#### ASSIGNMENT
Please repeat the lines below exactly. Begin with the line containing "amount min' label" and go on through the line containing "Given: Zoom in with the plus button".

(MATERIAL SHOWN begins)

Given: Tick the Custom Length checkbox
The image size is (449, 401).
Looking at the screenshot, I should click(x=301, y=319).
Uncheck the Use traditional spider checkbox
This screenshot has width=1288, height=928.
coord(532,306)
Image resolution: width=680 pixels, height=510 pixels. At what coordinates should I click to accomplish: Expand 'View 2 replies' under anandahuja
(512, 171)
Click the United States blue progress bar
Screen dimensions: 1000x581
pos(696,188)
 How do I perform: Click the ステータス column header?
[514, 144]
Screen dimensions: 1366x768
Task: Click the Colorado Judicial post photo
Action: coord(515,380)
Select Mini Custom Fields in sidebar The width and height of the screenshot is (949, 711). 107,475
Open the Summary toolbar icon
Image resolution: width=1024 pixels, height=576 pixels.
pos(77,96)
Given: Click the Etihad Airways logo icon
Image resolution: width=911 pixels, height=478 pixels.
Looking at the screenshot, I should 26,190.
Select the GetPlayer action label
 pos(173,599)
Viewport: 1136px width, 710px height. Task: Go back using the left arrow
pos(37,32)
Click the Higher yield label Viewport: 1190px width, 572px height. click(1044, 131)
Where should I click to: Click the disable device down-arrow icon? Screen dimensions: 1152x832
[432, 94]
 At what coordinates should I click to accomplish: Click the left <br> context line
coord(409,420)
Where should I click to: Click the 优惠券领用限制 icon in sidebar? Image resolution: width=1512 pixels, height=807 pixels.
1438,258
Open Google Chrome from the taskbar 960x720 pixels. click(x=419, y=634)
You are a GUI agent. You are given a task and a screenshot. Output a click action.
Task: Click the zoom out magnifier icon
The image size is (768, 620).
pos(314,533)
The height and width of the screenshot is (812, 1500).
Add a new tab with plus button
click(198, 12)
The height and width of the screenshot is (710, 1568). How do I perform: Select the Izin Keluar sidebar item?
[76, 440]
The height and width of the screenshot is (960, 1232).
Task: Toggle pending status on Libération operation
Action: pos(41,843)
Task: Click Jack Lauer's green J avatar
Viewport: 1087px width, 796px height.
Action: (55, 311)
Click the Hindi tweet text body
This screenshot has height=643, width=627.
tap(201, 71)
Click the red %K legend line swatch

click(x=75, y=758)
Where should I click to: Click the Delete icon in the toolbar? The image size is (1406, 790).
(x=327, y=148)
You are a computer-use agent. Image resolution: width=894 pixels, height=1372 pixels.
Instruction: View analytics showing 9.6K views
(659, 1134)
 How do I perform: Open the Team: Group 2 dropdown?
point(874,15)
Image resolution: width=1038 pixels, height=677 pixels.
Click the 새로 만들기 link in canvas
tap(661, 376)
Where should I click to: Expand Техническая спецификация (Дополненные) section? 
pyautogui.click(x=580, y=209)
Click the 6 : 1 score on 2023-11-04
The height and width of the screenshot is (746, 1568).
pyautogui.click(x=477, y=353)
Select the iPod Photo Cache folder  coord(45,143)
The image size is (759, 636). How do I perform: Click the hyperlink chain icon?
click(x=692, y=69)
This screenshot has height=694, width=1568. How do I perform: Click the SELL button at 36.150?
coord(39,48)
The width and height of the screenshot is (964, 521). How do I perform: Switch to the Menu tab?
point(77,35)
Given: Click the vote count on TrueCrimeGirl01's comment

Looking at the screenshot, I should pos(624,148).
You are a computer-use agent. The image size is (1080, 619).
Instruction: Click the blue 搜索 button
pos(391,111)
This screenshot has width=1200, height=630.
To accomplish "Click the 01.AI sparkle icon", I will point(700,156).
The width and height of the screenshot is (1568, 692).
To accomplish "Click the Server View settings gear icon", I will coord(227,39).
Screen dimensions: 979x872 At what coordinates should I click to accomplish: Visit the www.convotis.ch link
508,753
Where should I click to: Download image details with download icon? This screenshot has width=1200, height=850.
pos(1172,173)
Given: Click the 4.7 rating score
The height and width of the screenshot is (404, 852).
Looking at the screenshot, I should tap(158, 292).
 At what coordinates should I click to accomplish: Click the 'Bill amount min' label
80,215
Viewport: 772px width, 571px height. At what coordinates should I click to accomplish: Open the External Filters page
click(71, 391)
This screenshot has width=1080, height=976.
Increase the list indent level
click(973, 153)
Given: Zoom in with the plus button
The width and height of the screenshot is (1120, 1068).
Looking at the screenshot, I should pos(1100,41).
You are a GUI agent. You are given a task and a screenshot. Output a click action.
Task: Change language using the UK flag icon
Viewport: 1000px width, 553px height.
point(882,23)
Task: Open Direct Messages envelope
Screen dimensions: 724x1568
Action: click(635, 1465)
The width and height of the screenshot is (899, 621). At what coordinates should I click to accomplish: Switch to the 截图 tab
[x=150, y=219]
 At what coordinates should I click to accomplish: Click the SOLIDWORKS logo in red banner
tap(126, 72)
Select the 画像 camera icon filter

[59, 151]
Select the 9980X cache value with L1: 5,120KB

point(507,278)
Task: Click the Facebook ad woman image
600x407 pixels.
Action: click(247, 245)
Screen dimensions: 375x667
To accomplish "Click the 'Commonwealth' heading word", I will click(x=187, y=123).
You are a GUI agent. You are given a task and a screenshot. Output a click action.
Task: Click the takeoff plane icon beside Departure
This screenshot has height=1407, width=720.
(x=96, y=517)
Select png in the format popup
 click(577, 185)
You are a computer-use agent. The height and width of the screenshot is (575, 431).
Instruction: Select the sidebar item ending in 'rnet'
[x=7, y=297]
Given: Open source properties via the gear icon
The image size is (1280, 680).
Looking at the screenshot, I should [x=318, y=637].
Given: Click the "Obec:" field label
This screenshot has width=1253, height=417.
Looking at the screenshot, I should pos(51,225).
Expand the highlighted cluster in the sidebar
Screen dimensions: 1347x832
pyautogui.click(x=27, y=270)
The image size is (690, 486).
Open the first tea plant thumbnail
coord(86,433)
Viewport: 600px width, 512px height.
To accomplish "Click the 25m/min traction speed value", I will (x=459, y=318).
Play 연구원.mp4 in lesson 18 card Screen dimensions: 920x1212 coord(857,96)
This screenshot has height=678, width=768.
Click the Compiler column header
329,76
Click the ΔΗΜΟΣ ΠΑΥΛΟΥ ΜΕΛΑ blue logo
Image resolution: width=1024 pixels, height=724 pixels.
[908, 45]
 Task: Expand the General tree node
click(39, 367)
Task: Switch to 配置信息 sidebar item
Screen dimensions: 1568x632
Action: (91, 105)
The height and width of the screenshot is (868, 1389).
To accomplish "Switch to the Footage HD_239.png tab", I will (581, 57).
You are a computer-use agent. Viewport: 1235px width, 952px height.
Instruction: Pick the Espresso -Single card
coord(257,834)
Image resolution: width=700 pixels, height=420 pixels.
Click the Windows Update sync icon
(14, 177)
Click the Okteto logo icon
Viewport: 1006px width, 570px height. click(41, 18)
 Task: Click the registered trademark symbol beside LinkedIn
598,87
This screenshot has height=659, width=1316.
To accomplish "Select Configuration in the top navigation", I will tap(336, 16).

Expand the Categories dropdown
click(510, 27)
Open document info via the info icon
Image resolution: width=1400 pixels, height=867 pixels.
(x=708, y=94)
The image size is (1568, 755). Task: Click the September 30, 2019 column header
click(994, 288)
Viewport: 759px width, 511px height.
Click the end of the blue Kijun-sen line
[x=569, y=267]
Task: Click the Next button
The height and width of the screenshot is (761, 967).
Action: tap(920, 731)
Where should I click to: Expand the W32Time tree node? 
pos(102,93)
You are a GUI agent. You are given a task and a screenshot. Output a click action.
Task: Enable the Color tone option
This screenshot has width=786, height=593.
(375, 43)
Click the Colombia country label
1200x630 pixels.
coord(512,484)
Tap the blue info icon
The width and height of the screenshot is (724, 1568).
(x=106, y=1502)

(MATERIAL SHOWN ends)

#### OUTPUT FOR THIS EXERCISE
 At what coordinates should I click to accomplish: Click the 'Bill amount min' label
80,215
Viewport: 772px width, 571px height. At what coordinates should I click to accomplish: Open the External Filters page
click(71, 391)
This screenshot has width=1080, height=976.
Increase the list indent level
click(973, 153)
Given: Zoom in with the plus button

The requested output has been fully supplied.